From: Jan Simon on
Dear Max,

> > While renaming can be triggered to work only, if the destination does not exist, the creation/opening of a file cannot be done thread-safe, as far as I understood.
>
> That's a great idea! But did you mean that the renaming (moving) can be triggered to work only if the ORIGIN exists?

No, I meant destination.

> One could use the presence of the destination file as a break on the access of other files:
> fileattrib('test.lock','-w') % change the attribute so that if the file exists, the use of it as a destination will cause an error (status of copyfile==0). Windows platforms?
> status = copyfile('test.lock','test.lock.lock') % copy the file. if cannot - try again later

COPYFILE(Source, Dest)
Then FILEATTRIB(Source, '-w') protects the source from writing - but is this useful?
The existence of a non-protected destination file is enough to let MOVEFILE or COPYFILE return a 0.

Jan
From: Max on
Dear Jan,

> > One could use the presence of the destination file as a break on the access of other files:
> > fileattrib('test.lock','-w') % change the attribute so that if the file exists, the use of it as a destination will cause an error (status of copyfile==0). Windows platforms?
> > status = copyfile('test.lock','test.lock.lock') % copy the file. if cannot - try again later
>
> COPYFILE(Source, Dest)
> Then FILEATTRIB(Source, '-w') protects the source from writing - but is this useful?
> The existence of a non-protected destination file is enough to let MOVEFILE or COPYFILE return a 0.
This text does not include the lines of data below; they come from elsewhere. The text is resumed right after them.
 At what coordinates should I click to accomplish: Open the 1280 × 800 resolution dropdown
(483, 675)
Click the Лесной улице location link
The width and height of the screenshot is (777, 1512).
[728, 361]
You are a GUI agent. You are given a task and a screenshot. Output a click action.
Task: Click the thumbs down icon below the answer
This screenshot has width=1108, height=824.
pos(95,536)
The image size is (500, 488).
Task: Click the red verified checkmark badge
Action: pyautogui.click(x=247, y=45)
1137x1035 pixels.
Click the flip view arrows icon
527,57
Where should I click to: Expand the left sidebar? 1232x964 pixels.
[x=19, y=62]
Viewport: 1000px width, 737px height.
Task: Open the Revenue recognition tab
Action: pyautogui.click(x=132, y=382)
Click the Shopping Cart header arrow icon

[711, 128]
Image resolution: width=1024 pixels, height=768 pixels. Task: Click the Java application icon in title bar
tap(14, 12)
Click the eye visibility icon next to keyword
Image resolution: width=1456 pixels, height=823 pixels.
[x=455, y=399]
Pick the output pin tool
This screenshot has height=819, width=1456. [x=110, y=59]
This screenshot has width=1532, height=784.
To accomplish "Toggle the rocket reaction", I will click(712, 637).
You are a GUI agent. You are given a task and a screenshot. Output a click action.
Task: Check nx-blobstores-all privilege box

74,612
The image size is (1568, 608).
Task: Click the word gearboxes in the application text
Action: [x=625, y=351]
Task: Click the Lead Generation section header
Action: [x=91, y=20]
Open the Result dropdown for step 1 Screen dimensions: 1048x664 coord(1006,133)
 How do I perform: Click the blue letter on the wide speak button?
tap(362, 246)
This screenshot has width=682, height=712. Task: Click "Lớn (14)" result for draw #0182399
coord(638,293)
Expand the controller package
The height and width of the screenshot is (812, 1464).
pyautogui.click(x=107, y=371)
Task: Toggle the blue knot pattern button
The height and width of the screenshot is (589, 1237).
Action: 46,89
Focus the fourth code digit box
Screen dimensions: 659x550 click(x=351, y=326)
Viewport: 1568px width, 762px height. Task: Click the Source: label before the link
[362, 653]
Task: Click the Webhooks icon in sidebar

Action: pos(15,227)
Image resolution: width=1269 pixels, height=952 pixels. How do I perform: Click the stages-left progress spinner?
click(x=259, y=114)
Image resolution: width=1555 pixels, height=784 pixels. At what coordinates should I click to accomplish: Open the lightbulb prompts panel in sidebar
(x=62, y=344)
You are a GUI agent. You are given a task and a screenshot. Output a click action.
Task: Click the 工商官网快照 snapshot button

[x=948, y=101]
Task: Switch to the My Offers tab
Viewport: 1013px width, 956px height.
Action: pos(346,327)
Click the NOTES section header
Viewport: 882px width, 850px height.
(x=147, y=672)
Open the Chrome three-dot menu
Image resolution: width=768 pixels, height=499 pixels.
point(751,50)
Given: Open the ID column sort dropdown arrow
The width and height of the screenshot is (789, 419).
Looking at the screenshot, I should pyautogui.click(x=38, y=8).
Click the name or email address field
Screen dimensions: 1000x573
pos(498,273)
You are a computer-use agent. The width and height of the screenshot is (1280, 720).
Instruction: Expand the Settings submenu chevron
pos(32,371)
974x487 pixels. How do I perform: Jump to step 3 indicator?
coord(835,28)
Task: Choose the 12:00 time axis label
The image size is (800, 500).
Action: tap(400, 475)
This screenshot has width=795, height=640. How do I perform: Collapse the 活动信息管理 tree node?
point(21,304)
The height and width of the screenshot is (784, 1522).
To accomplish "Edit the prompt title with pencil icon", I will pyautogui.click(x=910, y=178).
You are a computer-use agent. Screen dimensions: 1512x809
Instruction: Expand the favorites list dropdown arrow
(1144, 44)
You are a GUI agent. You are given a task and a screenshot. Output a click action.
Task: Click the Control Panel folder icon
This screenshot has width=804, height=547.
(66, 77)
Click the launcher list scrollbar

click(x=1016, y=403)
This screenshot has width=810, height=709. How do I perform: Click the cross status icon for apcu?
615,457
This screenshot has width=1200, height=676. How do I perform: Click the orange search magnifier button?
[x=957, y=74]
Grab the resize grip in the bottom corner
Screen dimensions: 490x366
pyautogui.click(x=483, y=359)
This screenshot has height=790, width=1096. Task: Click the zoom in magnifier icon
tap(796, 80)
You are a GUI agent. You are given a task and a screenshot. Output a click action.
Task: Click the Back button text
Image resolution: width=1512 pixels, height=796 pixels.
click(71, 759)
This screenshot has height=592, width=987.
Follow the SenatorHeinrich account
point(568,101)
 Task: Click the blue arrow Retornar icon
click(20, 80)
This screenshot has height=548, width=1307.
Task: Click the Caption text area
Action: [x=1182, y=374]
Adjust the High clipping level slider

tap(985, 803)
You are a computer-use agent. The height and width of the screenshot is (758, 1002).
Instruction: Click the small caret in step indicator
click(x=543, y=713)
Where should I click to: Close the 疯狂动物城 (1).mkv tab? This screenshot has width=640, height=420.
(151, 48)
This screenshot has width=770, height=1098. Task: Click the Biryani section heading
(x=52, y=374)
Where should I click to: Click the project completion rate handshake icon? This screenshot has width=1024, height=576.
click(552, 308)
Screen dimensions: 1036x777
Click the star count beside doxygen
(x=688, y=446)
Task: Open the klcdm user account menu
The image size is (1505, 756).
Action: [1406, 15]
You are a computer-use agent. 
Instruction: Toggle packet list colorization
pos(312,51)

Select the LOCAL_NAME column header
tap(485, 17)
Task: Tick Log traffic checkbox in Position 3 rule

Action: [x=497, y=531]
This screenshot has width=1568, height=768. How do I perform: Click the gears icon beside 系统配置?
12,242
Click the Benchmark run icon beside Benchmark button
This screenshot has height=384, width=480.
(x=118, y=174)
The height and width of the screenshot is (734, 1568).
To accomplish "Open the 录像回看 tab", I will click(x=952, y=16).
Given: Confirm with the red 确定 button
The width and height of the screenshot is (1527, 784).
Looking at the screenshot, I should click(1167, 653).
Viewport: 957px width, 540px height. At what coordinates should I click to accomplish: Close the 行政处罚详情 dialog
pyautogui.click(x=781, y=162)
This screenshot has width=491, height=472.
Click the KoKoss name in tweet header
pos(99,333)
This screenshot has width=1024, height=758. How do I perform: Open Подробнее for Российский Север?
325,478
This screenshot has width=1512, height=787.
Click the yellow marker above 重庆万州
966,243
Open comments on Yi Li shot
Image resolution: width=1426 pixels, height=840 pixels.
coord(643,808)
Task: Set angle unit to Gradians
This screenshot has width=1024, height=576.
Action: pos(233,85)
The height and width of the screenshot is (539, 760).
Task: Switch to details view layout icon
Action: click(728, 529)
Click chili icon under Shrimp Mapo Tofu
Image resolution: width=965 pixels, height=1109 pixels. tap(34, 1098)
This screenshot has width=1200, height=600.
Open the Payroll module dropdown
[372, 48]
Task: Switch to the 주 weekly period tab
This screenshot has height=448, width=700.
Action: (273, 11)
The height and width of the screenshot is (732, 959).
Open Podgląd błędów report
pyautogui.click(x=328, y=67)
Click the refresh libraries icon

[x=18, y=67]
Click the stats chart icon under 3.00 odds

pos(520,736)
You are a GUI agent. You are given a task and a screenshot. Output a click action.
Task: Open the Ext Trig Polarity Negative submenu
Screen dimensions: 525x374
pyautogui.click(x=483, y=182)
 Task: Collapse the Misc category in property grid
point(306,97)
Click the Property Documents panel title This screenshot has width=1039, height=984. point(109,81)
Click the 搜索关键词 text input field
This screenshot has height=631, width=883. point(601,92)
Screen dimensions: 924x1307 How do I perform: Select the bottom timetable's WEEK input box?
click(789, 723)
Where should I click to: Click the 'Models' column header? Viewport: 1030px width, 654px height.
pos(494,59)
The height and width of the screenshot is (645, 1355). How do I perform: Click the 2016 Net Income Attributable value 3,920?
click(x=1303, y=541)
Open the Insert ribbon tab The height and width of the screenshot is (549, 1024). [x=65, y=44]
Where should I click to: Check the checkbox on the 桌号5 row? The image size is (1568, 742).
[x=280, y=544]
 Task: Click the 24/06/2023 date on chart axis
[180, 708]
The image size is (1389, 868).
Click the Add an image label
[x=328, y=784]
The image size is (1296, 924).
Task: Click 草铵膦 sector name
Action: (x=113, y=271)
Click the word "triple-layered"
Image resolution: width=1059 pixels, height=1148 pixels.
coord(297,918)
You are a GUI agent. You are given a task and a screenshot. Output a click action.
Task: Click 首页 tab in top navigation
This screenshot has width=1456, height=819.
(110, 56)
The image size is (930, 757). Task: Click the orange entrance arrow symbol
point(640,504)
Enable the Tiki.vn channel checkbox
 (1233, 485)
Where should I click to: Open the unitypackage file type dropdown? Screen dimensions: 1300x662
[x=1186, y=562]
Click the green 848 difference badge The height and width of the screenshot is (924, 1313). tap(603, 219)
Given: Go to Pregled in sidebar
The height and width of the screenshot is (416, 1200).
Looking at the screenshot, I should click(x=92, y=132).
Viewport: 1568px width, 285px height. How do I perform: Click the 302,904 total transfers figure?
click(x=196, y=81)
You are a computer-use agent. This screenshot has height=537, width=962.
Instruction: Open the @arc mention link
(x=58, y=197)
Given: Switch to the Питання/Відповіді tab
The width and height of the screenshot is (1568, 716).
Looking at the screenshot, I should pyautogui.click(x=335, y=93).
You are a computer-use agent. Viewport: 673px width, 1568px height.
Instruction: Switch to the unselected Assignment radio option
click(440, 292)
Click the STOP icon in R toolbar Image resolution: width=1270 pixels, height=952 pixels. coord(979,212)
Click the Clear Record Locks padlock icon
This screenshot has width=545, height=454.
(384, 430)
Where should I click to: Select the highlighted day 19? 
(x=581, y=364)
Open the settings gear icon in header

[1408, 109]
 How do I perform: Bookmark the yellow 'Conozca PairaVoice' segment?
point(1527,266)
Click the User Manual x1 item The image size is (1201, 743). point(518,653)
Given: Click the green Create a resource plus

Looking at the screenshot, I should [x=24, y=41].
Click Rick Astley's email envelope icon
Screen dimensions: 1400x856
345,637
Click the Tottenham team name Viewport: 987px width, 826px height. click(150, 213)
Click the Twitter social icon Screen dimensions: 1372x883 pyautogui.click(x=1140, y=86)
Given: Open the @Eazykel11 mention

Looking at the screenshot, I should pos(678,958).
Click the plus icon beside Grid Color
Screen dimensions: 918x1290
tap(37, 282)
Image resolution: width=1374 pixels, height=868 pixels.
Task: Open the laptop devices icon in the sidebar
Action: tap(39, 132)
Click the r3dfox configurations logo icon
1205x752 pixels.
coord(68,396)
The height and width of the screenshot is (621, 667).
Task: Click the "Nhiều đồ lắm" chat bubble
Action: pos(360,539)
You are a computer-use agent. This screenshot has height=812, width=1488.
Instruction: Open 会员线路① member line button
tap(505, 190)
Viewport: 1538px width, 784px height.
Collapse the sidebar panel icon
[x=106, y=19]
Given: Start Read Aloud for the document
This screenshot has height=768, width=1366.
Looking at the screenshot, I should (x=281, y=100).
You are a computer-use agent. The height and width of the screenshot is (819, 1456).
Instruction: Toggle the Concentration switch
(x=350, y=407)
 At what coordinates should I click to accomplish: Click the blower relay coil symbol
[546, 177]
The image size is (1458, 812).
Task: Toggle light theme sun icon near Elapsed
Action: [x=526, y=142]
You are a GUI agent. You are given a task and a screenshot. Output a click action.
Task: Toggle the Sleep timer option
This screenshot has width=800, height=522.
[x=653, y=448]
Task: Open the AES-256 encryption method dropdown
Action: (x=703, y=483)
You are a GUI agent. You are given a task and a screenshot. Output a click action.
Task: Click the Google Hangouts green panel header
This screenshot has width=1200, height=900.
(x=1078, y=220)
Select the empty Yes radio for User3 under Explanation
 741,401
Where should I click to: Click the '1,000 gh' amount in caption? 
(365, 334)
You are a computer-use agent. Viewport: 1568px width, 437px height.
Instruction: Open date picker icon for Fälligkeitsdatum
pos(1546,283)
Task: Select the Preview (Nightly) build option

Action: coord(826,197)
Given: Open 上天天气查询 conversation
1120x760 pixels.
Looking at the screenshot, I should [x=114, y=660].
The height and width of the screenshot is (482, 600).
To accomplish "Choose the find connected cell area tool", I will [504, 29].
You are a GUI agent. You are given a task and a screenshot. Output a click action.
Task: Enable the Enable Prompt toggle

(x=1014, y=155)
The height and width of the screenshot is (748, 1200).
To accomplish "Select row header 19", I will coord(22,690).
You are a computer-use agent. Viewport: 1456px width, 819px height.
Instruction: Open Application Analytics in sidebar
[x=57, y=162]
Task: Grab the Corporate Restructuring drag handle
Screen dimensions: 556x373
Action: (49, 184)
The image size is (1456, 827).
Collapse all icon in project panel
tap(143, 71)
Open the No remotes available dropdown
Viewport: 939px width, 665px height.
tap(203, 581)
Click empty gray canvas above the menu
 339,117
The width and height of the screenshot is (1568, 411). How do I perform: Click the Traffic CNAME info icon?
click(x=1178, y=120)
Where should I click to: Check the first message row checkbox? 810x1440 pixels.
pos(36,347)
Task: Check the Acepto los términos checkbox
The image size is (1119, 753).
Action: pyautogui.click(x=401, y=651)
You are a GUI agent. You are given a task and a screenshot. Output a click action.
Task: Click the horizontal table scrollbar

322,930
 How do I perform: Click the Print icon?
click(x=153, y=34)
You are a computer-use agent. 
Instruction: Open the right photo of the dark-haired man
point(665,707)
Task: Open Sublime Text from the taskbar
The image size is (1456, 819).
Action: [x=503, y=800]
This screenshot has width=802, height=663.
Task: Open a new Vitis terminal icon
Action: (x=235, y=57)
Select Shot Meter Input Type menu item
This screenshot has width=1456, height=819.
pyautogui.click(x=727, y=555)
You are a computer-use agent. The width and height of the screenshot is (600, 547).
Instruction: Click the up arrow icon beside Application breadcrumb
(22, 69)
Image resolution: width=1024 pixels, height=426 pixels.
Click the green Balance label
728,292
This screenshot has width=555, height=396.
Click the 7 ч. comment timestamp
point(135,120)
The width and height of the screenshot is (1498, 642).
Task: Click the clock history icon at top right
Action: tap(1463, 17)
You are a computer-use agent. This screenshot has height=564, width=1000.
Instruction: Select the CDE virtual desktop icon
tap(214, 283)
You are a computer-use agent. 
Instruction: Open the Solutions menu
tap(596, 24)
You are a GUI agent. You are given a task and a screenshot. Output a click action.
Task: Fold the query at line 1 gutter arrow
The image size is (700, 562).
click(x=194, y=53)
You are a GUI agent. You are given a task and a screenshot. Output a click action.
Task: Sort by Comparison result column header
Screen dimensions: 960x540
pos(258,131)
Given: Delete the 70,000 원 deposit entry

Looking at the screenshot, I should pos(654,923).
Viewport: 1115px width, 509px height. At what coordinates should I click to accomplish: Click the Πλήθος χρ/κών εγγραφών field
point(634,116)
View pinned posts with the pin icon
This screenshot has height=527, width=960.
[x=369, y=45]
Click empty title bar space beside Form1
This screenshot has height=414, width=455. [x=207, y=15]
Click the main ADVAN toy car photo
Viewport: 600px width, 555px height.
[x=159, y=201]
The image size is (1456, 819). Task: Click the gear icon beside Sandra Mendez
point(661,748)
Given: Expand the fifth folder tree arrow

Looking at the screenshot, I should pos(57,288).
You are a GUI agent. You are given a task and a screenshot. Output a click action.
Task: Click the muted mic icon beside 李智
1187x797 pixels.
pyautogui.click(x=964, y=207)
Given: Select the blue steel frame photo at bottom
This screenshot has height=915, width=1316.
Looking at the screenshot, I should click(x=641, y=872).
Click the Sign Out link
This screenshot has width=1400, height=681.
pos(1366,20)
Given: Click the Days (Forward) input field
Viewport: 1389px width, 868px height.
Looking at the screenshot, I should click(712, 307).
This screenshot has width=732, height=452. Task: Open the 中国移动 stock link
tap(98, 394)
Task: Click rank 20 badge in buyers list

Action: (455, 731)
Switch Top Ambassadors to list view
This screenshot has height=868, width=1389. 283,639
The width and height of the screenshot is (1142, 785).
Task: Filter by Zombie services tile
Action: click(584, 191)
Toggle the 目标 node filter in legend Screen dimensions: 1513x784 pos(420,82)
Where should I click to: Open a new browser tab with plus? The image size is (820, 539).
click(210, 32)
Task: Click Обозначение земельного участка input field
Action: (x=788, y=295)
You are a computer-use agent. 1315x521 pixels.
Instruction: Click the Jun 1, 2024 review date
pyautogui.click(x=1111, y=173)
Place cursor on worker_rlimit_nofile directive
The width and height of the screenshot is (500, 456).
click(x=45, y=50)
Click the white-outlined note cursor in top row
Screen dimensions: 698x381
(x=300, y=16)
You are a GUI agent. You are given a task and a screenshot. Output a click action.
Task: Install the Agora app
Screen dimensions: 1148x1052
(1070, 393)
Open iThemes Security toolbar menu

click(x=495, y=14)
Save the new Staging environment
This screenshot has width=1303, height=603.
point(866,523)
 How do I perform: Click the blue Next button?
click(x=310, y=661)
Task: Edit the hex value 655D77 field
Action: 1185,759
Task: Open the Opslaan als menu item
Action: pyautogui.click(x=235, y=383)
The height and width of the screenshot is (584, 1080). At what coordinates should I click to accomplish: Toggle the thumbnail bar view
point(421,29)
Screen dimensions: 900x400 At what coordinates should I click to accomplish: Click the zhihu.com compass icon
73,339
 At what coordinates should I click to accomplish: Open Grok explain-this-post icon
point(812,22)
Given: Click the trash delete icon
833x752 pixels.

No, you can try it. The attribute of the file is preserved when using "copyfile" command (at least in Linux). Thus the destination file will also be protected against copying into it, and copyfile will produce status == 1 (successful copying) only if the destination file does not exist.

> > > While renaming can be triggered to work only, if the destination does not exist, the creation/opening of a file cannot be done thread-safe, as far as I understood.
> >
> > That's a great idea! But did you mean that the renaming (moving) can be triggered to work only if the ORIGIN exists?
>
> No, I meant destination.

Sorry, but then I don't get it. If the DESTINATION file (the file you copy TO) exists, but it's not set to be read-only, Matlab just copies the content of the SOURCE file into the destination file, overwriting it's content. I couldn't find a way to tell Matlab to move (or copy) the file only if the destination does not exist. On the other hand, if the ORIGIN does not exist then there is nothing to move and it will cause problems. So, the solution would look smth like this:

% try to move the file until succeed:
while ~movefile(lockSource,lockDest)
pause(.1)
end
<-- file processing -->
movefile(lockDest,lockSource) % make the lock file available for the next process

Right?

Max
From: Jan Simon on
Dear Max,

> while ~movefile(lockSource,lockDest)
> pause(.1)
> end
> <-- file processing -->
> movefile(lockDest,lockSource)
>
> Right?

Right, this works (as far as I can see).
I thought of another mechanism:
file1 = tempname; fclose(fopen(file1, 'w'));
lockfile = 'D:\Temp\locked';
while ~movefile(file1, lockfile)
pause(0.1);
end
% Now file has been moved to lockfile.
% Another instance cannot do this again:
file2 = tempname; fclose(fopen(file2, 'w'));
disp(movefile(file2, lockfile)) % *must* be 0 until:
...
delete(lockfile);
% Now other instances can move another file to lockfile.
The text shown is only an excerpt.